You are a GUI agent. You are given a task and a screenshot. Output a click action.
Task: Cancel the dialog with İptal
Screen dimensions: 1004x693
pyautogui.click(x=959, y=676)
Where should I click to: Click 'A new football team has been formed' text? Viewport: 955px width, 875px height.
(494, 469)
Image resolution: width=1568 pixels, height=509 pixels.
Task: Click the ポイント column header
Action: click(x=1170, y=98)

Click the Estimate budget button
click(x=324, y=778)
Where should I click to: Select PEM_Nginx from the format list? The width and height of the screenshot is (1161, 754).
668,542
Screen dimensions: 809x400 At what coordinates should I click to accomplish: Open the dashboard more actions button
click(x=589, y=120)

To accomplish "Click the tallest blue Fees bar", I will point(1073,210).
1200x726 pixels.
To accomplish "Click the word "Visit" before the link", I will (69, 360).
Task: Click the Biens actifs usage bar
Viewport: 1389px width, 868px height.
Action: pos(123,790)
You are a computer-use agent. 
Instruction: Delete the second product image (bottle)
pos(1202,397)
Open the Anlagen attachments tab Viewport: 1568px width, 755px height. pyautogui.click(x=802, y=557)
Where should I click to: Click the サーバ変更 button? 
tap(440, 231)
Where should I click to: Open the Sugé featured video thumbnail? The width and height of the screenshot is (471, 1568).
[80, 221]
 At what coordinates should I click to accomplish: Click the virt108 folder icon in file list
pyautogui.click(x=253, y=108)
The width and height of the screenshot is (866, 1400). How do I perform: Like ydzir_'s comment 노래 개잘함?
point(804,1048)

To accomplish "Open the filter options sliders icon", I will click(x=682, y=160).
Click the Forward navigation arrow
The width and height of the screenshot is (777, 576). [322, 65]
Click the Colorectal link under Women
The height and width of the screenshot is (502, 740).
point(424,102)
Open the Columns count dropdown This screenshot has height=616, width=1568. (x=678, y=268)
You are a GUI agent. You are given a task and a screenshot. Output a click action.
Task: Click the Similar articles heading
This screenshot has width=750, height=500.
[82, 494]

Task ▸ From the data above, copy each line that has the string "will".

Exercise output ▸
To accomplish "Click the tallest blue Fees bar", I will point(1073,210).
To accomplish "Click the word "Visit" before the link", I will (69, 360).
To accomplish "Open the filter options sliders icon", I will click(x=682, y=160).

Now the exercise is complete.